D’un sujet aussi plombant, lugubre, Judith Vanistendael parvient pourtant à faire une bande dessinée lumineuse, chaleureuse, de par son traitement graphique, assurément, mais aussi par le ton donné à la narration. Plein de pudeur, malgré la crudité des détails et le réalisme apporté à l’évocation de la maladie ; empli de douceur, bien qu’évitant les pièges du compassionnel et du larmoyant ; parfois brutal, quand la douleur, ou le silence obstiné de David, ou la prise de conscience de l’issue funeste, deviennent insupportables. Ce maelström d’émotions est orchestré avec finesse par l’auteure, qui mêle habilement les trajectoires de chaque protagonistes et la progression irrépressible des tumeurs, tout en s’octroyant, de-ci de-là, des bouffées d’exaltation, des élans heureux, d’éphémères rémissions.
Participant résolument à l’atmosphère poignante du récit, la mise en image est particulièrement inventive : réduite en minuscules cases flottant dans une page quasi-vierge, ou amoncelant les vignettes en gaufriers denses et rageurs, déployant parfois de larges illustrations sur deux planches, les ressources offertes par l’art graphique sont ici utilisées avec une pertinence qui captive et une justesse qui émeut. Le trait, quant à lui, est simple, un encrage fin, lâché, plus évocateur que descriptif. La vraie richesse vient de la couleur, de cette palette incroyablement luxuriante, de ces aquarelles qui débordent le dessin, lui donnant corps, matière, vie, tout simplement.

• Consigne:
D'après le texte de lecture, d'où provient la vraie richesse de la mise en image ?

• Données enregistrées:
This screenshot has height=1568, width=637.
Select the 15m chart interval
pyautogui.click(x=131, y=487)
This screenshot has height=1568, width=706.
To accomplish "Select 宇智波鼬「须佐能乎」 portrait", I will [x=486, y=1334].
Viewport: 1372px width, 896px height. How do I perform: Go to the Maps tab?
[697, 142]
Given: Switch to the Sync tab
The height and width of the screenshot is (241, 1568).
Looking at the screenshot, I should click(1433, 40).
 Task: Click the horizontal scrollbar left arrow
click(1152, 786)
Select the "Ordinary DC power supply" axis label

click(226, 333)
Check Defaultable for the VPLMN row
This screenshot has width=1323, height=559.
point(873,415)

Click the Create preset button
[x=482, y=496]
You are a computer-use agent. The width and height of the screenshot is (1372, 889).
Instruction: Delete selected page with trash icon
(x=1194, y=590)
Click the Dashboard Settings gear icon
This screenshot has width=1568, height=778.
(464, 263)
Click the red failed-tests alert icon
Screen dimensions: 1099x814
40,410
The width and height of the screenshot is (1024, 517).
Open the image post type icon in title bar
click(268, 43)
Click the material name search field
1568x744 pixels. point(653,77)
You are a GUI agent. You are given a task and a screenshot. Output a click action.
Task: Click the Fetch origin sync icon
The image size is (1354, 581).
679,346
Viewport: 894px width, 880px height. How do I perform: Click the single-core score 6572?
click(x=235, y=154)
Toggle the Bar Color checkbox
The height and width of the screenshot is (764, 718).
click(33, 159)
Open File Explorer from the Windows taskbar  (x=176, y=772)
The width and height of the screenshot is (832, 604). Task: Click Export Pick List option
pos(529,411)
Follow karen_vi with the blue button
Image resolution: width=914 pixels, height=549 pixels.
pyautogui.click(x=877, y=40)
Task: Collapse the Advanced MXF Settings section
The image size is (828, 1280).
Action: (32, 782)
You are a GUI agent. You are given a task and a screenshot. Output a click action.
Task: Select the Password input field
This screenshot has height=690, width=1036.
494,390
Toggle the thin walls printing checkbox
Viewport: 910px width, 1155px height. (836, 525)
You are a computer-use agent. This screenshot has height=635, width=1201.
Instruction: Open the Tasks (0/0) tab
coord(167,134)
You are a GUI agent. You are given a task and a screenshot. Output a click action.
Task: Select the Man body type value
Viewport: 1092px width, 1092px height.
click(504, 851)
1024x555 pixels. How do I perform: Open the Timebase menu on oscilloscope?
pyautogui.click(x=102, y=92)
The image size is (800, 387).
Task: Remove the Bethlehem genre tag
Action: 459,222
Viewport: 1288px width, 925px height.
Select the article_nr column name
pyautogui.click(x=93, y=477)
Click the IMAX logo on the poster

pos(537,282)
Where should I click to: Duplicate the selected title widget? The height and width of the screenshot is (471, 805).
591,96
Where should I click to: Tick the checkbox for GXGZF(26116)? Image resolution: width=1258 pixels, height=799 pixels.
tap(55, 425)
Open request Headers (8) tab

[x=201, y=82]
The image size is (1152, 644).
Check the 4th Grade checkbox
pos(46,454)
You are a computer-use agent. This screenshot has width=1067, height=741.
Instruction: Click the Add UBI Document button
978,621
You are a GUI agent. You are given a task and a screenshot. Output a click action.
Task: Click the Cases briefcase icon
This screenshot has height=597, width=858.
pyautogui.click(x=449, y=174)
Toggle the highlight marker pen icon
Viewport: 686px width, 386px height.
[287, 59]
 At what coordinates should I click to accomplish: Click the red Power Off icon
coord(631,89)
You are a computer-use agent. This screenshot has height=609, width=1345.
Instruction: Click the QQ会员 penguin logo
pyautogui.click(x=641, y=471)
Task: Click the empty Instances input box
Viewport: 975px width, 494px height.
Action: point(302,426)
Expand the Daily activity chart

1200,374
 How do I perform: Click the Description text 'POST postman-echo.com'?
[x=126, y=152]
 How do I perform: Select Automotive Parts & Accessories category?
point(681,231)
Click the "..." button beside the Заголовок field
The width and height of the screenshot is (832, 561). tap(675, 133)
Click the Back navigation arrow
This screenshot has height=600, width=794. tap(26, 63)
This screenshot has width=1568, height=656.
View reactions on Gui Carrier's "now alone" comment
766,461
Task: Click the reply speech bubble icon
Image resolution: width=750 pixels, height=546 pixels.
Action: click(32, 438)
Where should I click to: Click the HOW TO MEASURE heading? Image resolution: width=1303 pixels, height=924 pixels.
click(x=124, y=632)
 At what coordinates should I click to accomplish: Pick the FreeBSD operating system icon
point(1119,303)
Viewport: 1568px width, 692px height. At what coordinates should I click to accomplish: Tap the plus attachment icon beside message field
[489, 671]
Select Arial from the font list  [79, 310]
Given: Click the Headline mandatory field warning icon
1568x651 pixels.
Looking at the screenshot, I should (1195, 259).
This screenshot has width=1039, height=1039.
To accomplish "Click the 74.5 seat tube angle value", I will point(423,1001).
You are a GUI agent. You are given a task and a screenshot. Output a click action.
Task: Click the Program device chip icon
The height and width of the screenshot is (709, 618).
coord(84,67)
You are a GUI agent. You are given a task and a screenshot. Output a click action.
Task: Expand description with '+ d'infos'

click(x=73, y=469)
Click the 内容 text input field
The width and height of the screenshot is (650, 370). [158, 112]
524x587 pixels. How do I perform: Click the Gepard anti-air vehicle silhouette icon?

• Exercice corrigé:
Elle provient de la couleur, d'une palette incroyablement luxuriante et d'aquarelles qui débordent le dessin.